各项出现位置的条目
*-*-*

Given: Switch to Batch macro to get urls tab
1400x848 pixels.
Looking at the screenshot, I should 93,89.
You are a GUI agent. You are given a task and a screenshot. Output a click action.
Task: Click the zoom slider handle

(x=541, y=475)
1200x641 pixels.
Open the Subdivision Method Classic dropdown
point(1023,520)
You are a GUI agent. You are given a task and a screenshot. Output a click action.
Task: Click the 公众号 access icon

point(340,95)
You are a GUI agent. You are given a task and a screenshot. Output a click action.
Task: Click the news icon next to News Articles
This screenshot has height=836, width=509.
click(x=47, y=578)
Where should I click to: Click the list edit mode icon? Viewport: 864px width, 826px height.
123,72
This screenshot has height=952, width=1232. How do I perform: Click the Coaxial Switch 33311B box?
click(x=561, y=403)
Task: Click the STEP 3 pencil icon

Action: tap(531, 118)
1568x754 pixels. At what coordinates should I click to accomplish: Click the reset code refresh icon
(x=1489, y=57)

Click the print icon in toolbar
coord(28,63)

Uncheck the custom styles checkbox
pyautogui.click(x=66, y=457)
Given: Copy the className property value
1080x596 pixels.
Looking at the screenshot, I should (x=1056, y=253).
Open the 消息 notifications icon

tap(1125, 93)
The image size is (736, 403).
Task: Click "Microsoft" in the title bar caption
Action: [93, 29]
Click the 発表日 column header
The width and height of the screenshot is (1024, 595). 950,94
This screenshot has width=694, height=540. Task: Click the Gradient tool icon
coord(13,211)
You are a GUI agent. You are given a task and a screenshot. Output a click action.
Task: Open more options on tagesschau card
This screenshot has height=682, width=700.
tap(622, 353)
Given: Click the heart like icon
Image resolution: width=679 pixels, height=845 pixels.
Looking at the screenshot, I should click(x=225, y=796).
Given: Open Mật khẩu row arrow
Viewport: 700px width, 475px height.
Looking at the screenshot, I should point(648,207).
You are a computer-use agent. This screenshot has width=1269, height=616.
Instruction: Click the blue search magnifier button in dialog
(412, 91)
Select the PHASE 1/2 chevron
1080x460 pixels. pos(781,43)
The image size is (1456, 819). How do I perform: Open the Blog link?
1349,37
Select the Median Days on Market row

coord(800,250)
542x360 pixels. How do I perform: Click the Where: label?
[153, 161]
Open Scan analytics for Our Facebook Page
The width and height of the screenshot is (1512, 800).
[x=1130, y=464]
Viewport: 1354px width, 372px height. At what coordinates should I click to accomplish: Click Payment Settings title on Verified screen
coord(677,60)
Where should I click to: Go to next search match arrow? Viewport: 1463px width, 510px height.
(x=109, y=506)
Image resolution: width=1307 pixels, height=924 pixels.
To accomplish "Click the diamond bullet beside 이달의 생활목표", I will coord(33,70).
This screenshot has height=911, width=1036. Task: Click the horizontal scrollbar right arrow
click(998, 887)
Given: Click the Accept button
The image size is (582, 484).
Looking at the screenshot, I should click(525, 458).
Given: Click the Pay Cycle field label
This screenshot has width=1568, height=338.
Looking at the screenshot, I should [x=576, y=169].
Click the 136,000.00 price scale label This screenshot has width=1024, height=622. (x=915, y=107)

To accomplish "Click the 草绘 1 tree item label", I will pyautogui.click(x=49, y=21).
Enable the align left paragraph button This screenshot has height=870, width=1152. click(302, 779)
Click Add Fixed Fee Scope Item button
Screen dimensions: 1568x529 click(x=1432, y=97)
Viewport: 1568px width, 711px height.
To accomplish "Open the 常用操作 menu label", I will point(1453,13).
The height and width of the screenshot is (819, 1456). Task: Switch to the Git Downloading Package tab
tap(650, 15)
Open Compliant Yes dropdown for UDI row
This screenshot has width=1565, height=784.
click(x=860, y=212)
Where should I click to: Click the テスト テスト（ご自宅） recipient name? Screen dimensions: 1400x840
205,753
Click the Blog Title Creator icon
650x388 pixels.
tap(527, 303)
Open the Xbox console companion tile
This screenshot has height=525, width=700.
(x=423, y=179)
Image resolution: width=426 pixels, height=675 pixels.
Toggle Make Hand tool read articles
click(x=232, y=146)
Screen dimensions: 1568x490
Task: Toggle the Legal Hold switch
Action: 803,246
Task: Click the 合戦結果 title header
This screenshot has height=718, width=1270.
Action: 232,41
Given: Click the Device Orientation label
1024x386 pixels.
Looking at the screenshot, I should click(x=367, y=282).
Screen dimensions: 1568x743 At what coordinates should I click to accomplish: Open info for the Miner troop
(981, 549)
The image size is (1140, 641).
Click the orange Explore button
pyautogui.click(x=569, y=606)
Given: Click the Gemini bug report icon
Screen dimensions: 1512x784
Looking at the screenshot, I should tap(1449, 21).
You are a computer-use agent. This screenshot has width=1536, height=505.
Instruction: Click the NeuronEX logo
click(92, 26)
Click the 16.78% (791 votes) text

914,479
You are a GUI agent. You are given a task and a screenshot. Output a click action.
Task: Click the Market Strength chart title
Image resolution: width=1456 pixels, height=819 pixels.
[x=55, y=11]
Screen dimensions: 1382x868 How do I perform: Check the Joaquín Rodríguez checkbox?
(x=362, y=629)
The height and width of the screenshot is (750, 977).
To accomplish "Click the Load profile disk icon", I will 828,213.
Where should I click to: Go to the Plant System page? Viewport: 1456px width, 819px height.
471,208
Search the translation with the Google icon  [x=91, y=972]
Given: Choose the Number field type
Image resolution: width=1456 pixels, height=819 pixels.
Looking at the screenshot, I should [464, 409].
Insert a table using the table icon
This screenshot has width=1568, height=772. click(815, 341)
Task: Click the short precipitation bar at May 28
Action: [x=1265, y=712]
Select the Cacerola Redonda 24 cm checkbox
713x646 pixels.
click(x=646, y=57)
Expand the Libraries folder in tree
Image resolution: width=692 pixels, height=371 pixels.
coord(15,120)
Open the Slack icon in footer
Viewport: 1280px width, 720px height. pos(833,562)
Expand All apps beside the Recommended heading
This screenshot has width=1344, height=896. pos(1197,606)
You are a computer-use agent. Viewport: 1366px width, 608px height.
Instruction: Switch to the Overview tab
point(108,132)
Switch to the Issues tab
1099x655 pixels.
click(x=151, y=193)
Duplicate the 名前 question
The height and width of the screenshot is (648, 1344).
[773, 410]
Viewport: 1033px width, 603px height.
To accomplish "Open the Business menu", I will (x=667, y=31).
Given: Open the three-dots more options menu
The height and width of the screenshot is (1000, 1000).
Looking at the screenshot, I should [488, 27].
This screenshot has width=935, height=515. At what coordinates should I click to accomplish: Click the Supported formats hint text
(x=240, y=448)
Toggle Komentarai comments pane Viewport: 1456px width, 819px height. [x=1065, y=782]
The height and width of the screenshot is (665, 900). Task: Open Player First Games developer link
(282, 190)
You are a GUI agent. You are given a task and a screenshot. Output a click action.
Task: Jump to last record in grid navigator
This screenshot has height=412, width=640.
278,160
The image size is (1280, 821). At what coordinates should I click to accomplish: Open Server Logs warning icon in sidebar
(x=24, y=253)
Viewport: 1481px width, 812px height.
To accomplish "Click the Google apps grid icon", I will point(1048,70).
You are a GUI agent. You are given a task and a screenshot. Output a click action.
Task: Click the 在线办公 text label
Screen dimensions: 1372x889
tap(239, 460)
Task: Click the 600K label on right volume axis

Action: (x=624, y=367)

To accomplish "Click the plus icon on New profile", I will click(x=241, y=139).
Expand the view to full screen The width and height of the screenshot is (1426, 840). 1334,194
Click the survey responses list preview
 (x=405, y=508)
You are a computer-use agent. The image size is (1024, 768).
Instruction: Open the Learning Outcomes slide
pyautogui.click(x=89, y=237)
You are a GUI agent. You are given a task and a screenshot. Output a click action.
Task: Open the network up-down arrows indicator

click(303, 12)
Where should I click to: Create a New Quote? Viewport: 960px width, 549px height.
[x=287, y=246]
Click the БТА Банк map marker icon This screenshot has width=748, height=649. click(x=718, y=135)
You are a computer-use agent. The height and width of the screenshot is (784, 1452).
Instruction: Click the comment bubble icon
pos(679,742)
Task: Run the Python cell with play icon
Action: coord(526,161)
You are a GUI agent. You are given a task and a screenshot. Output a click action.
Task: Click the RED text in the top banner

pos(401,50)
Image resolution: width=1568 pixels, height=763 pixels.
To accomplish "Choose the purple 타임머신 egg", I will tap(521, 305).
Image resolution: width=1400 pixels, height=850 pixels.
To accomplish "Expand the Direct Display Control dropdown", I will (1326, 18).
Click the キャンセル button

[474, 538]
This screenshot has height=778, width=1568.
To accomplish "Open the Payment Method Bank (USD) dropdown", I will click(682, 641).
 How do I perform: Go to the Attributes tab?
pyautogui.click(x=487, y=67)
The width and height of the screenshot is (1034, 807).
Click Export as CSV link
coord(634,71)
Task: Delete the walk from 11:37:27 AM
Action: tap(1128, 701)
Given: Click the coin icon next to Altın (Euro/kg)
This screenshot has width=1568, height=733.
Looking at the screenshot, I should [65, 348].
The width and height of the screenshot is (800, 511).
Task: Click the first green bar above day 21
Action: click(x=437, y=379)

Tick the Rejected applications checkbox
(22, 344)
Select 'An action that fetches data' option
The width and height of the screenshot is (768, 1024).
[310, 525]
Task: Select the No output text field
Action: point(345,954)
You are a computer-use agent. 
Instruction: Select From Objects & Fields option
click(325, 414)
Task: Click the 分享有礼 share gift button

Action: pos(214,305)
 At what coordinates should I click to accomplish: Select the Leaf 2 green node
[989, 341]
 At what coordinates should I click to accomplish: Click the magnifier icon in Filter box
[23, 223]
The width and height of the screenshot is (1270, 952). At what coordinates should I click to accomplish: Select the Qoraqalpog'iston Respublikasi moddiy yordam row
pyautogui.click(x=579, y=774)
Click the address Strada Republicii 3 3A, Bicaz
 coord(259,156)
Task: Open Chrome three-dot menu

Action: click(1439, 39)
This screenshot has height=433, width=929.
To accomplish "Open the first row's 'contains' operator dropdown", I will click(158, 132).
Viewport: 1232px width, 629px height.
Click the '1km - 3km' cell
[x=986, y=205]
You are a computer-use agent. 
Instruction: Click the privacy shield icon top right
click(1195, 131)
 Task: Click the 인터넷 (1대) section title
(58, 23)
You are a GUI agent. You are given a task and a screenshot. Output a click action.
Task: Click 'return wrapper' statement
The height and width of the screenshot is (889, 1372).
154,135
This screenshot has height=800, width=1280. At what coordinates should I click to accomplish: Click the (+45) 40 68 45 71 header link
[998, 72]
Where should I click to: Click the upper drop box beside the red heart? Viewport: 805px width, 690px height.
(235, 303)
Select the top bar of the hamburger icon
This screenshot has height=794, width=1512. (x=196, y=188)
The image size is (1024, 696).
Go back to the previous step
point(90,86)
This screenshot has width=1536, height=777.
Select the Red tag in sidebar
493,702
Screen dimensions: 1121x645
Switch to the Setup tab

*-*-*

◆ **练习说明**
将上方材料中从含有“Switch to the Issues tab”的那一行起，一直到含有“Looking at the screenshot, I should [488, 27].”的那一行为止的全部内容原样照抄，首尾两行都要包括。

◆ **正确输出**
Switch to the Issues tab
1099x655 pixels.
click(x=151, y=193)
Duplicate the 名前 question
The height and width of the screenshot is (648, 1344).
[773, 410]
Viewport: 1033px width, 603px height.
To accomplish "Open the Business menu", I will (x=667, y=31).
Given: Open the three-dots more options menu
The height and width of the screenshot is (1000, 1000).
Looking at the screenshot, I should [488, 27].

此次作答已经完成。